** Opening EXCERPT PROVIDED block **
I dissolved the bentonite in about 2 cups of warm water first, then added all other ingredients except yeast & nutrient and let sit for 24 hrs. Then the yeast and nutrient were added. 

My starting SG was 1.100 on 9/19/11
I just checked it about an hour ago and it is at 1.050
I will probably rack it to my secondary tonight or tomorrow am when it reaches 1.030 ish
Then I plan to just let it sit and figure out if I will need another fining agent after sitting a month or two... 

any suggestions I am open, like I said this is only my 4th batch of wine I have tried so far and the first batch that is completely my own recipe. The others I just took bits and pieces from other recipes that I read online.


----------



## LJPelletier (Nov 26, 2011)

wineista said:


> So I am still a newbie when in comes to wine making, but thought that this would be a great idea. People use fruit puree, which is exactly what baby food is with out additives. I priced fruit puree (49 oz about $20) versus baby food (62 oz about $5) and decided to go for it!
> 
> I used Gerber tropical fruit flavor, sugar, etc to SG 1.090
> 
> ...



Gerber tropical fruit might make a good wine...

imagine using strained peas or something? lol


----------



## Minnesotamaker (Nov 26, 2011)

The best part is you can drink this wine without putting your teeth in.


----------



## Duster (Nov 27, 2011)

I think I might try this. Just a reminder for those who may have little ones around, just get the nipple on the right bottle
LOL


----------



## wineista (Dec 3, 2011)
** Closing EXCERPT PROVIDED block **
** Opening INFORMATION block **
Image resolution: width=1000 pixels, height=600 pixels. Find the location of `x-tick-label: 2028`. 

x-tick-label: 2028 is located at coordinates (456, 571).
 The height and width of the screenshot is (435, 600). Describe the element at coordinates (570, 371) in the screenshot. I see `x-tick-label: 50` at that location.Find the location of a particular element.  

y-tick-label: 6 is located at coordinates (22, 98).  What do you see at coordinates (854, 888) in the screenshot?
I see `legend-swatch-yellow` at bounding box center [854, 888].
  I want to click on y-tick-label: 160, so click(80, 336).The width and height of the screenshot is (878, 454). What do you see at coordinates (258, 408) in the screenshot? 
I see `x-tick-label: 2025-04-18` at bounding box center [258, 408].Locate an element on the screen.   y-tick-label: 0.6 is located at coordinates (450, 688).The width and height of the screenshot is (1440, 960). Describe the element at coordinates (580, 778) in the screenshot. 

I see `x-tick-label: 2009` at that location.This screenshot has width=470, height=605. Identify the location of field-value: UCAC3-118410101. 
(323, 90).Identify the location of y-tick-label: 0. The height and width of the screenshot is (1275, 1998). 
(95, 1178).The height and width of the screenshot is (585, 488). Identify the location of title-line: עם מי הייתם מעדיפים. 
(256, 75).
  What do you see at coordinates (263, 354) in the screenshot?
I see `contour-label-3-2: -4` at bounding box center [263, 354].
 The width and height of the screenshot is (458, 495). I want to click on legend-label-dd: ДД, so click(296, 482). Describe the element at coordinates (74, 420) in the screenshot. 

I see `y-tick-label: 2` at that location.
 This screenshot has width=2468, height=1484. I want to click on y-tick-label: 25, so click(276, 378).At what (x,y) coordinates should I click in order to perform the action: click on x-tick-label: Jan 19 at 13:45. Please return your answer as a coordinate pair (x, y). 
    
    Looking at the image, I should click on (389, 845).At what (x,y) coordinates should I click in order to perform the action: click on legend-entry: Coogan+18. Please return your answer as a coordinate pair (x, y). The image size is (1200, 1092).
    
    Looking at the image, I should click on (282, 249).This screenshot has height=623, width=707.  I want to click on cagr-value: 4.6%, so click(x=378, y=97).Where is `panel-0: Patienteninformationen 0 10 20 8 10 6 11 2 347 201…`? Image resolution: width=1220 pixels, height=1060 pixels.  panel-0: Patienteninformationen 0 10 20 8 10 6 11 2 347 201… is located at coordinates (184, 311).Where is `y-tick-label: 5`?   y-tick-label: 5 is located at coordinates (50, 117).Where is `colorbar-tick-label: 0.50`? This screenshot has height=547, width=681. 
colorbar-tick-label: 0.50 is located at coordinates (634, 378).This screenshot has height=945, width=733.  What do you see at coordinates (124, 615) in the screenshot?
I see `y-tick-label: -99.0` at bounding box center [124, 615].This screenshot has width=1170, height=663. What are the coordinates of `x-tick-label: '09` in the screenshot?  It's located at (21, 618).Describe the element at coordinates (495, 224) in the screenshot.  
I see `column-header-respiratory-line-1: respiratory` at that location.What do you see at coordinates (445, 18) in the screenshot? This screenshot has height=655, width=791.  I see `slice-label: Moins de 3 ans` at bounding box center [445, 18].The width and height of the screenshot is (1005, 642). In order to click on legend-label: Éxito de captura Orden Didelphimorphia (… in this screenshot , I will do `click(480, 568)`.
** Closing INFORMATION block **
§ SET OF TASKS:
A: In the forum thread, what baby food did wineista use?
B: Do the following statements agree with the forum thread? Answer yes or no for each, quoting the words of the thread that decide it. (i) The bentonite was dissolved in about 2 cups of warm water before anything else was added. (ii) The yeast went in together with all the other ingredients at the start. (iii) The batch described was the writer's first attempt at making wine.
C: Print the part of the forum thread that opens with the words containing "## LJPelletier (Nov" and closes with "a good wine...".

§ RESPONSES:
A: Gerber tropical fruit flavor.

B:
(i) Yes: "I dissolved the bentonite in about 2 cups of warm water first"
(ii) No: "added all other ingredients except yeast & nutrient and let sit for 24 hrs. Then the yeast and nutrient were added."
(iii) No: "this is only my 4th batch of wine I have tried so far"

C:
## LJPelletier (Nov 26, 2011)

wineista said:


> So I am still a newbie when in comes to wine making, but thought that this would be a great idea. People use fruit puree, which is exactly what baby food is with out additives. I priced fruit puree (49 oz about $20) versus baby food (62 oz about $5) and decided to go for it!
> 
> I used Gerber tropical fruit flavor, sugar, etc to SG 1.090
> 
> ...



Gerber tropical fruit might make a good wine...